Die Antwort lautet: Ja.

Wir können das auch

Die Geschichte der Zeitschrift MOSAIK zeigt es exemplarisch, auch wenn es anfangs auch wieder eine jener 1950er-Jahre-Geschichte ist, als die Funktionäre der SED begriffen, dass man allein mit politischer Schulung, Fahnenappellen und Parteitagen die Menschen nicht begeistern kann und der Westen mit seinem Wirtschaftswunder eine Attraktivität entfaltete, die der mühsame Aufbau Ost einfach nicht hinbekam.

Und die drögen Parteizeitungen der SED sowieso nicht. Weshalb damals binnen weniger Jahre jene Zeitschriften geschaffen wurden, die bis zum Ende der DDR in riesigen Auflagen gedruckt und praktisch immer vergriffen waren: die „Wochenpost“ ab Dezember 1953, die „Sibylle“ ab 1956, „Das Magazin“ ab 1954 und das MOSAIK ab 1955.

Alles Printprodukte, die man als Gegenentwurf zu erfolgreichen Zeitschriften im Westen entwarf in der Hoffnung, damit ein Bollwerk zu setzen gegen die Faszination westdeutscher bzw. Westberliner Zeitungskioske. Das hat nicht ganz geklappt, auch wenn all diese Titel Auflagen erreichten, die bis zum Ende der DDR geradezu astronomisch waren.
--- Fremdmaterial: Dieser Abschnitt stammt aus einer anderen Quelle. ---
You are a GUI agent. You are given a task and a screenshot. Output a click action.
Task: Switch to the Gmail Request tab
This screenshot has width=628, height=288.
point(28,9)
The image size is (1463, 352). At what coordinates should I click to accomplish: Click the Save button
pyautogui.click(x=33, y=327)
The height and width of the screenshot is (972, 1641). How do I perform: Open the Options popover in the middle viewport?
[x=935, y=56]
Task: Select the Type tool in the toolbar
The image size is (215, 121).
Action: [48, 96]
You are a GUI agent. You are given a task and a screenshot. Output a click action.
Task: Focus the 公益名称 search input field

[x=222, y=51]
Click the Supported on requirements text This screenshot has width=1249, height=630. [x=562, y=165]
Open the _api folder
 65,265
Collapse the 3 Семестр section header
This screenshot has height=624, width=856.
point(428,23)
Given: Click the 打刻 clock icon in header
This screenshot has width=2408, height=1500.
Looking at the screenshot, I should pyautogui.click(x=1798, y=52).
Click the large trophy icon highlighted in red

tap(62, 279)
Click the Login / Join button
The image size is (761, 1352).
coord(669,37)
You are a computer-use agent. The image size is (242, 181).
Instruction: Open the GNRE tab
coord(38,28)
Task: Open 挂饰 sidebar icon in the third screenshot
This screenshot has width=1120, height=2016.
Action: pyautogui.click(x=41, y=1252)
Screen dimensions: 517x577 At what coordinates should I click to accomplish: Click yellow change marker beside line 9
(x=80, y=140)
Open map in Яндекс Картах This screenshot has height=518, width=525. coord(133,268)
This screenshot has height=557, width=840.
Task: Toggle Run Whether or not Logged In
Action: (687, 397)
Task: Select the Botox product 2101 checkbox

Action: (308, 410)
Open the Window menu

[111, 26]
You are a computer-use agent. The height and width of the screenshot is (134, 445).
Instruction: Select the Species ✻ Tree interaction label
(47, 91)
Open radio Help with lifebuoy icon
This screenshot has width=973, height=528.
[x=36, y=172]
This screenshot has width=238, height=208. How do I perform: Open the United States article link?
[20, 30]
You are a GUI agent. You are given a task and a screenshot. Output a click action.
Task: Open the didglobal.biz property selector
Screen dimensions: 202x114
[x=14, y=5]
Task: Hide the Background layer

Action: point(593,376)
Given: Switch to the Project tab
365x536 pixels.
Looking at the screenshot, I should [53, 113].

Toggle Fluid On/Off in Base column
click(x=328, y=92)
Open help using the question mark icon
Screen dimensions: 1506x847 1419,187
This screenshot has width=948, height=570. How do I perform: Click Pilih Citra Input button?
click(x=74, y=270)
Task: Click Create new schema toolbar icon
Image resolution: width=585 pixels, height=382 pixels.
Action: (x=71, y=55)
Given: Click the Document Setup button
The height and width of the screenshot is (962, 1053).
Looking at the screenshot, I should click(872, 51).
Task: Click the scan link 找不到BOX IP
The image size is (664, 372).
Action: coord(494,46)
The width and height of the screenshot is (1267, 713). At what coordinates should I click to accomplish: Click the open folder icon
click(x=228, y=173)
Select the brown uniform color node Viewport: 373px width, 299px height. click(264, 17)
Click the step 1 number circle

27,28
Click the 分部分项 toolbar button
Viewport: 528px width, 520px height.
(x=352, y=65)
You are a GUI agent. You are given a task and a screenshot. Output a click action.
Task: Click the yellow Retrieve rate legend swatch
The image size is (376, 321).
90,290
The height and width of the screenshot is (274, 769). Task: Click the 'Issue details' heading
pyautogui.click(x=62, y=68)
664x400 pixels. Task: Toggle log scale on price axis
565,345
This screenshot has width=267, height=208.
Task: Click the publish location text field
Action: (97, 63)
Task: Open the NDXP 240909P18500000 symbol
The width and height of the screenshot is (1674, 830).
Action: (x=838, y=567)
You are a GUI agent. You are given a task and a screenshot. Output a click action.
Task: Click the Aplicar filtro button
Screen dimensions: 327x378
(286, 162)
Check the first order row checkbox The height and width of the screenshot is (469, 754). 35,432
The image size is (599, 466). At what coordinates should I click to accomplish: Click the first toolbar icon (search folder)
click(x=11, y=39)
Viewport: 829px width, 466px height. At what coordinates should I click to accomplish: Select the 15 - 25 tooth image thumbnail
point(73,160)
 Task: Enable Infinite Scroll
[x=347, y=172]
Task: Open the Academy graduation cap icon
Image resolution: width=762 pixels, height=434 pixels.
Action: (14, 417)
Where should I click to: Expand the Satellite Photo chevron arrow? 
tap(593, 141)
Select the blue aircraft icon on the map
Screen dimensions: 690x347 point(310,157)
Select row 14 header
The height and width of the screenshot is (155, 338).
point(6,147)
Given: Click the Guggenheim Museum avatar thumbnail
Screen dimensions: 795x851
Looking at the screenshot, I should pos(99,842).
Und anders als viele andere Zeitschriftentitel waren sie keine Zuschussgeschäfte, egal wie winzig der ausgewiesene Preis auf dem Cover heute wirkt. 95 Pfennige für ein MOSAIK-Heft?

Natürlich funktionierte das nur, weil es weiter keine Konkurrenz für diese Titel gab. Und trotzdem waren die vier Zeitschriften alles andere als ein sozialistischer Abklatsch westlicher Erfolgsprodukte. Das MOSAIK zeigt es exemplarisch, weil es – noch stärker als die Geschichte von „Wochenpost“ oder „Sibylle“ – von etwas geprägt wurde, was es im „sozialistischen Arbeitskollektiv“ so eigentlich nicht geben sollte: eigenwillige Persönlichkeiten.

Eine störrische Persönlichkeit

Und Hannes Hegen alias Johannes Eduard Hegenbarth war eine der eigenwilligsten Persönlichkeiten im kleinen Medienkosmos der DDR, auch von Mitstreitern kritisch beäugt, selbstbewusst und sich seiner Eigenart sicher. Seiner Einzigartigkeit vielleicht nicht so sehr.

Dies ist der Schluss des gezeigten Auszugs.